Инвалиды тем временем уже были не в силах выдерживать четырехчасовой адский рев: они достали свои белые носовые платки и сделали из них маленькие флаги капитуляции. Но не только они устали стрелять; не стреляли даже молодые швейцарцы. Пристав Майяр, балансируя на шаткой доске, удерживаемой толпой на парапете, приблизился к бойнице, чтобы забрать послание у одного из швейцарцев. «Они готовы сдаться!» – торжественно взревел пристав. В записке, однако, оговаривались и условия сдачи крепости: прощение и сохранение жизни всем ее защитникам. «Даю честное слово офицера», – ответил на это Юлэн (наивный Юлэн, неужели ты всерьез предполагал, что потом хоть кто-нибудь подумает о том, что такое честное слово офицера?).
Но ковать железо следовало, пока оно горячо, тем более что все уже порядком устали, и Майяр закричал: «Ваши условия приняты!». Подъемный мост медленно опустился, и поток разъяренной толпы хлынул внутрь крепости. Бедный Юлэн со своим честным словом офицера, кто теперь стал бы его слушать: неужели эта чернь, опьяненная триумфом и жаждущая только крови?

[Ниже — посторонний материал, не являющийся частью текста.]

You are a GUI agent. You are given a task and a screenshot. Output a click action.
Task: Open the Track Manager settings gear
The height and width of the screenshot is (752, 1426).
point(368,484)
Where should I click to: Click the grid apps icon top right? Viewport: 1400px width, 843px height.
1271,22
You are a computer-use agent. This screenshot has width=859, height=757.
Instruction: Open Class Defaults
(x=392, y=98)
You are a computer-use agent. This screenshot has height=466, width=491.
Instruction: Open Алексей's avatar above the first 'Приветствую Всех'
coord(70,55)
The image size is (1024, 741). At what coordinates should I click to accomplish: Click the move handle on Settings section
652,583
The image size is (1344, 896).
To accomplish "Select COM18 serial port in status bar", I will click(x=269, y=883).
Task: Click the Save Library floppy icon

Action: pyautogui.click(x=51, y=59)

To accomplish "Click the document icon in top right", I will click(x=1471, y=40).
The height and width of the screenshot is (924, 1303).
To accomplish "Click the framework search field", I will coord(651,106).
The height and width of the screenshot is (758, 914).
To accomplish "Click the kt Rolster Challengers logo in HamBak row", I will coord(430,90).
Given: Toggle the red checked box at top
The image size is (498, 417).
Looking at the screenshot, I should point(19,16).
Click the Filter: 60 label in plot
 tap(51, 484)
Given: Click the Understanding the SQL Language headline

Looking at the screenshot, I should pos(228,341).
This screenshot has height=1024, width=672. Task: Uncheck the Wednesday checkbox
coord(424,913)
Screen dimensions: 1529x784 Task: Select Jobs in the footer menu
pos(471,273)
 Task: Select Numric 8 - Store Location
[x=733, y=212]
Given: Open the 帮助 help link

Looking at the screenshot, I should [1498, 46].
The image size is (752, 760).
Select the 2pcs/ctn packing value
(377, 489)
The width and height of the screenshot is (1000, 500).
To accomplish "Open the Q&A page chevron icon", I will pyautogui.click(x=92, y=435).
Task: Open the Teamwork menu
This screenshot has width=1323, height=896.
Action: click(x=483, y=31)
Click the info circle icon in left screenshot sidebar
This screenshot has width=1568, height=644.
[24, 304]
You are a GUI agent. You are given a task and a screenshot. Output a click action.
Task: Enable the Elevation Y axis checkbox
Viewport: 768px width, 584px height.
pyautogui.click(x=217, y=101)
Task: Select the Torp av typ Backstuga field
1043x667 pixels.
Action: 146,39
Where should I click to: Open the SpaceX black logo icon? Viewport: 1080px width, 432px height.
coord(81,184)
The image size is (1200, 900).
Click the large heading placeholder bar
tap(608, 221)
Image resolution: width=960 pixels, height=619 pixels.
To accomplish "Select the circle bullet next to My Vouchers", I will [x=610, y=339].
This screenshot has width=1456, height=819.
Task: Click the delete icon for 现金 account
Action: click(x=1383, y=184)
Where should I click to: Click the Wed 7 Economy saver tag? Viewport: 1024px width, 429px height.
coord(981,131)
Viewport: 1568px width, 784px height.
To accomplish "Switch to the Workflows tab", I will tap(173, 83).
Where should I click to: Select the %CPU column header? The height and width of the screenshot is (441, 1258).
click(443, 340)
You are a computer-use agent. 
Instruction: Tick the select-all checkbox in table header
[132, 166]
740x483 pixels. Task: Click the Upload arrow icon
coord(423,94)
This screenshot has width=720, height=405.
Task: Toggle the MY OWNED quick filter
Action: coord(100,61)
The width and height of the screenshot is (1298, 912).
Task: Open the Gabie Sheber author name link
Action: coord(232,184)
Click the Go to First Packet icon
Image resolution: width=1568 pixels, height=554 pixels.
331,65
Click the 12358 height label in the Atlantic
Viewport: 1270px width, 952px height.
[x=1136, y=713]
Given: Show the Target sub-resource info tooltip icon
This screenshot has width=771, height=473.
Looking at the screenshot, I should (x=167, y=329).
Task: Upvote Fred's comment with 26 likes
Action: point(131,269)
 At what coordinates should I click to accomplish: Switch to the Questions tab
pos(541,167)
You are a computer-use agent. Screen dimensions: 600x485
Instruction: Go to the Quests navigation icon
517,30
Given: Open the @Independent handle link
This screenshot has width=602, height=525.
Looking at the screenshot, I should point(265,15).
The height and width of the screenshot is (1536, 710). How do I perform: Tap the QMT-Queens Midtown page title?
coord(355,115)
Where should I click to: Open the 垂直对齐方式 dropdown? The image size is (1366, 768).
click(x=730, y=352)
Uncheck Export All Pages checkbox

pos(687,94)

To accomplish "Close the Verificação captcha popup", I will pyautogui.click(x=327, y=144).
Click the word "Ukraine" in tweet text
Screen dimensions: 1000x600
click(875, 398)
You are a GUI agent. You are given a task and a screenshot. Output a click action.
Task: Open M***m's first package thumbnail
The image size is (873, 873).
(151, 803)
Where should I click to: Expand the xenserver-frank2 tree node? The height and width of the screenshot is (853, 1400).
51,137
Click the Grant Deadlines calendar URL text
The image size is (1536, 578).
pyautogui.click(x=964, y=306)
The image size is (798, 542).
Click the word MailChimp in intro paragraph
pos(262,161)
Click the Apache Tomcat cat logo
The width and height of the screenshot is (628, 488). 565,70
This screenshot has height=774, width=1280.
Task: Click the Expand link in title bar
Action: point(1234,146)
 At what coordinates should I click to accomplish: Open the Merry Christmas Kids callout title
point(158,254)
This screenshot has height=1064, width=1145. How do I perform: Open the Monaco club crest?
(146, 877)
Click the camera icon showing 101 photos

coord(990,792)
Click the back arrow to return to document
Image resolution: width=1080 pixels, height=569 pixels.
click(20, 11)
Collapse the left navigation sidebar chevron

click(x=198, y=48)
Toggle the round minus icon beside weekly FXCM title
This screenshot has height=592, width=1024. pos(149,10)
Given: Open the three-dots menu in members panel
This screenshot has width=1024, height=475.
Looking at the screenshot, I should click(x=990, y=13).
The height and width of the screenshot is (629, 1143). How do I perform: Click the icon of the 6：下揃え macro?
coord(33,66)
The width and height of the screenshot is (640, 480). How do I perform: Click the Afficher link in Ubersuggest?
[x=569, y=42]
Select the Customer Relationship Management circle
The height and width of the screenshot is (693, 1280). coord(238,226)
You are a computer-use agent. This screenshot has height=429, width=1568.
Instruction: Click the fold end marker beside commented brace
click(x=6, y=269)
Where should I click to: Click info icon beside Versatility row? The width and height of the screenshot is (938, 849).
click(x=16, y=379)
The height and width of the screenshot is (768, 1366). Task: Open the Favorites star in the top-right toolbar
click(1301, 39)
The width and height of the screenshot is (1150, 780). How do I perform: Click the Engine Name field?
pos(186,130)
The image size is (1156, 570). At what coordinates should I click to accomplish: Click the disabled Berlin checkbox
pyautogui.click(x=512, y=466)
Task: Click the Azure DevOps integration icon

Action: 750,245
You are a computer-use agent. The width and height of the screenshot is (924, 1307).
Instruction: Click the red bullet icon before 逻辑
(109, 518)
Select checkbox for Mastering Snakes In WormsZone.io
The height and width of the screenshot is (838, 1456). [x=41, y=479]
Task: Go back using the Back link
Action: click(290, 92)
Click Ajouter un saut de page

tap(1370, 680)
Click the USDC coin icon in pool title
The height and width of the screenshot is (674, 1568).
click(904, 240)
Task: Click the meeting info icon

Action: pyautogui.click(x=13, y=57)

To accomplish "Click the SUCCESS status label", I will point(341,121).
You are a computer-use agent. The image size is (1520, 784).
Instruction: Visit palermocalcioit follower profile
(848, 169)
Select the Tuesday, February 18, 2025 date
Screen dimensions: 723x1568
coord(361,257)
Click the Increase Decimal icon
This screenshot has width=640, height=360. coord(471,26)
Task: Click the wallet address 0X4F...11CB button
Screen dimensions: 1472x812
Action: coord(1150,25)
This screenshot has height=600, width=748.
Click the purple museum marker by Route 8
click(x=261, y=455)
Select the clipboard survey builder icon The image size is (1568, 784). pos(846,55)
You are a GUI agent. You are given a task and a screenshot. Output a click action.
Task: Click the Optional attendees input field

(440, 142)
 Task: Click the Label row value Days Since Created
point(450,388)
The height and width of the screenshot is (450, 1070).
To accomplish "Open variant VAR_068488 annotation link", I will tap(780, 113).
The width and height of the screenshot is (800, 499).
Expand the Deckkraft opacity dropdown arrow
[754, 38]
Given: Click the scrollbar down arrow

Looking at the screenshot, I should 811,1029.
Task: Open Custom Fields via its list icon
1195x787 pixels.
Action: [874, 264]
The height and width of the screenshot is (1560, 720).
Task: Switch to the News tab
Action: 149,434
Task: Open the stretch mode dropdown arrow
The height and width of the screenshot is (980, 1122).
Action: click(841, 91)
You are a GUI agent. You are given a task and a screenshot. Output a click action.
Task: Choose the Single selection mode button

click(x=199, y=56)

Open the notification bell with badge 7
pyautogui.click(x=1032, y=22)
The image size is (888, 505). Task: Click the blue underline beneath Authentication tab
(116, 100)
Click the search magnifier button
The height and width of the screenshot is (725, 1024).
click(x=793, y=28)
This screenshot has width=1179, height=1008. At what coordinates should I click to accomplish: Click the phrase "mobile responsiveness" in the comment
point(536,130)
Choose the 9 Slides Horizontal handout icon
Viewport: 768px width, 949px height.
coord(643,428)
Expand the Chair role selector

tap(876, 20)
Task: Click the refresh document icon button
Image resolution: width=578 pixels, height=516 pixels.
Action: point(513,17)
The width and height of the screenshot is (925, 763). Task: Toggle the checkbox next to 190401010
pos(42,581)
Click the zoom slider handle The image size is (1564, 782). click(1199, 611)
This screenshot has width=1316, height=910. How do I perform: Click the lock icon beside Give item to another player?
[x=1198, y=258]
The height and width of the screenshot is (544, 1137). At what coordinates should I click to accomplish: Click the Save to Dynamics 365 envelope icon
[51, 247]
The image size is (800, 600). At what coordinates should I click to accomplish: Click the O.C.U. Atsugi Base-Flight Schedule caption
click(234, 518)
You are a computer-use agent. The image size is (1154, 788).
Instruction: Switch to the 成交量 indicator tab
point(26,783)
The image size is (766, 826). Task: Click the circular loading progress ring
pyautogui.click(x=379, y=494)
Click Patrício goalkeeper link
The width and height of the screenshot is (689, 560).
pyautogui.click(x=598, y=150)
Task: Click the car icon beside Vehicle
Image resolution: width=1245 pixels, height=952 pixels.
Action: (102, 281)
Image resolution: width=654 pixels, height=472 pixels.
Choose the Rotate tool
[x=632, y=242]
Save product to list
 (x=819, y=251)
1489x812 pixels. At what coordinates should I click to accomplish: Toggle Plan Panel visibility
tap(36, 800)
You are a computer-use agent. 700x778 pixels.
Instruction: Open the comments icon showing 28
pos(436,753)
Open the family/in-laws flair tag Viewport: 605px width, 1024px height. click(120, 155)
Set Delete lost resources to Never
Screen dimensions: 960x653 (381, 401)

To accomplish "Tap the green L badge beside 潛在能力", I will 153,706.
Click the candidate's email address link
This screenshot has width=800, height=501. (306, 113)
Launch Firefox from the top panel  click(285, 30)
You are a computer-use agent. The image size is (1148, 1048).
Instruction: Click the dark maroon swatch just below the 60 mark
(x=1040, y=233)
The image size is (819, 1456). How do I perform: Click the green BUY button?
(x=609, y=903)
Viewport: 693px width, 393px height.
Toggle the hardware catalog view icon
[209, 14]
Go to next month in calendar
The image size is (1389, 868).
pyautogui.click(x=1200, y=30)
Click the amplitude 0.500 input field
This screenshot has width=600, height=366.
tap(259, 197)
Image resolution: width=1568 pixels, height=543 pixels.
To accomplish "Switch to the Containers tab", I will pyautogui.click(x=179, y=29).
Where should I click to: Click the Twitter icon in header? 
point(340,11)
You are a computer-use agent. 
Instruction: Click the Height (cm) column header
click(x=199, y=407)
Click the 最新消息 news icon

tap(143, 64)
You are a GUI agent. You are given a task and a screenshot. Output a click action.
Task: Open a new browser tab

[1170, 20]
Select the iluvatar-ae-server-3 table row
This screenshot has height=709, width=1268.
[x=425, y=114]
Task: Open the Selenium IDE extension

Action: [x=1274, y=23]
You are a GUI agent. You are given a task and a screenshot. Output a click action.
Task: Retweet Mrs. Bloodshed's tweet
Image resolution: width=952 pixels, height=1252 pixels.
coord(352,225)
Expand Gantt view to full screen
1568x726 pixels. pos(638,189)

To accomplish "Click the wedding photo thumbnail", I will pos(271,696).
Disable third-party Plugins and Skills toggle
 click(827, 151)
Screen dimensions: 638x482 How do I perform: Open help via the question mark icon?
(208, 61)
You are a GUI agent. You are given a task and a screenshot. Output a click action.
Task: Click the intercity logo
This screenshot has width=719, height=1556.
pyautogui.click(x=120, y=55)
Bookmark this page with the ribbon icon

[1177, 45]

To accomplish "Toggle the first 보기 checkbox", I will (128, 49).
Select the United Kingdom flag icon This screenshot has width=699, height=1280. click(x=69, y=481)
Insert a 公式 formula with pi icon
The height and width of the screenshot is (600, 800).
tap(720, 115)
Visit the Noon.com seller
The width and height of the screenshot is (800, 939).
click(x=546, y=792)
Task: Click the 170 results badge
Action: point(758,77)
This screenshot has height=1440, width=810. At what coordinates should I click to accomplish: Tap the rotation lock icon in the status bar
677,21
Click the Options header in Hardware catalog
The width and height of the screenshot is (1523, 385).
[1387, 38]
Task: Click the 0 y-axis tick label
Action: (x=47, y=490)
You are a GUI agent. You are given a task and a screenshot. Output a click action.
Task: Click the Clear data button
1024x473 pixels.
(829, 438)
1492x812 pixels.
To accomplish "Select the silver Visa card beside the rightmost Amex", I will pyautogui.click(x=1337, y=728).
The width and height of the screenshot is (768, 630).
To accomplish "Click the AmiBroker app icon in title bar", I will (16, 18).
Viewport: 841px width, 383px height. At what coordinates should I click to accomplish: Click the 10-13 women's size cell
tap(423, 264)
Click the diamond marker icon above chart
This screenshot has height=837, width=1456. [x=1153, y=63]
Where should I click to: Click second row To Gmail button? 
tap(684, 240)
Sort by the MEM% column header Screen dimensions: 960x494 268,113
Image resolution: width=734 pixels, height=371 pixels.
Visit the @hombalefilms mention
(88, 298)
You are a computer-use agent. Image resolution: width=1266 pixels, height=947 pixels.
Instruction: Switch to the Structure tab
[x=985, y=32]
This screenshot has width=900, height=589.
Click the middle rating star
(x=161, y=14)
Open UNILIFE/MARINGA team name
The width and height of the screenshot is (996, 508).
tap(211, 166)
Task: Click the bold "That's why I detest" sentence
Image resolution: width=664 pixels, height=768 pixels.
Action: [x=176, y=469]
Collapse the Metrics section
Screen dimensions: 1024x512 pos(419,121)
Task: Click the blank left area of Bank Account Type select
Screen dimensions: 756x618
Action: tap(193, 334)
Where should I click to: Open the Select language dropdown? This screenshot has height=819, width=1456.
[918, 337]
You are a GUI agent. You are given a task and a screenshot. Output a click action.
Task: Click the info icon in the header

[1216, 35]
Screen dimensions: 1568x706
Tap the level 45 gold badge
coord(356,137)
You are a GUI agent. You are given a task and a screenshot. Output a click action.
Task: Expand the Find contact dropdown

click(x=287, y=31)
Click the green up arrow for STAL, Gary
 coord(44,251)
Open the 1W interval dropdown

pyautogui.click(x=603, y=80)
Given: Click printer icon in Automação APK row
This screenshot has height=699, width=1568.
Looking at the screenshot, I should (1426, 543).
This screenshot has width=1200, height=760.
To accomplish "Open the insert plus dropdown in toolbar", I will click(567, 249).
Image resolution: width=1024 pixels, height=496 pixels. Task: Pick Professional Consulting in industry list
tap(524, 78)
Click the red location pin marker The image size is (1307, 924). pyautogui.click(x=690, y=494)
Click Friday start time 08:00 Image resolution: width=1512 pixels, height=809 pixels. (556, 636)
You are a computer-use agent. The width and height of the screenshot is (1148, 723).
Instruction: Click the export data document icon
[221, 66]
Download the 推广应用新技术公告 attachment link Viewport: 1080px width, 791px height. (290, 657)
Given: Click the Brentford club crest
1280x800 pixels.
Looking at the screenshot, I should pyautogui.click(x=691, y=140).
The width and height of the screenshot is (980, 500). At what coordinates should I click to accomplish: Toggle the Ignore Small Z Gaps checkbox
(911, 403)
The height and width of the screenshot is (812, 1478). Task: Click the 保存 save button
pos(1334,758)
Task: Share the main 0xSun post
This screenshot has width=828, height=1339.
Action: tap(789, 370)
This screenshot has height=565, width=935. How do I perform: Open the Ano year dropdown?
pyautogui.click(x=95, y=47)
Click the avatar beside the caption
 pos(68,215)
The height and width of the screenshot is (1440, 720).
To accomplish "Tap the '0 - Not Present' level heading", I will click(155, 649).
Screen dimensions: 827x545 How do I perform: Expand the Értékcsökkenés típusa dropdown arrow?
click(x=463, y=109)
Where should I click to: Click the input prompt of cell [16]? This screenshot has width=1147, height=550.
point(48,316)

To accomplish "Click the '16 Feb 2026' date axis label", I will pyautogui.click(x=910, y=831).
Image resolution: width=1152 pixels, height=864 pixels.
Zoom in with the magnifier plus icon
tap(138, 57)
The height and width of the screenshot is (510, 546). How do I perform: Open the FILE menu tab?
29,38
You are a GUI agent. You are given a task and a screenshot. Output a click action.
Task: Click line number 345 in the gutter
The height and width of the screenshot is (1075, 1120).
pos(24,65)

Инвалиды и швейцарцы во всяком случае не верили, что им действительно будет дарована жизнь, и они уже успели переодеться в белые блузы. И вот упал первый швейцарец, инвалиду отрубили правую руку и убили (говорят, это был тот самый инвалид, что не позволил де Лонэ в минуту его полного отчаяния взорвать пороховой погреб, а вместе с ним половину Парижа), а потом потащили изуродованное тело на Гревскую площадь. Напрасно Юлэн надрывался, крича: «Остановитесь, их всех надо отвести в Ратушу и судить, как положено!».
Патриоты обнаружили и де Лонэ; как они говорили, «опознали по серому камзолу с красной лентой». Юлэн попытался защитить его, все еще хватаясь, как утопающий за соломинку, за свое честное слово офицера. В сопровождении Майяра он повел несчастного коменданта сквозь толпу в Отель-де-Виль. Впереди процессии гордо шагал Эли, высоко подняв шпагу, на конец которой он наколол записку с просьбой о капитуляции. Бедный старый маркиз, тебе никогда не попасть в Отель-де-Виль, туда принесут лишь окровавленную косу, торжественно поднятую залитой кровью рукой патриота.
Де Лонэ вели сквозь крики, давку и проклятия. Едва он был выведен на улицу, как немедленно получил удар шпаги в плечо, а на улице Сент-Антуан наиболее рьяные патриоты набросились на старика и стали рвать ему волосы. Де Лонэ, защищаясь, ударил ногой одного из нападавших, и это послужило сигналом к атаке. Эскорт бывшего коменданта Бастилии опрокинули на землю и смяли, и совершенно измученному Юлэну оставалось только сесть на груду камней и схватиться за голову. Честное слово офицера было растоптано окончательно. Де Лонэ пронзили шпагами и потащили по грязи, а человек, который получил от старого маркиза удар ногой, собственноручно отрубил ему голову. Голову коменданта насадили на вилы и понесли по улицам. Правильно, Юлэн, зрелище было просто омерзительное! Отвратительно было бы тебе видеть и то, как эти поистине жалкие трофеи с триумфом пронесли по всем улицам и бросили к монументу Генриха IV.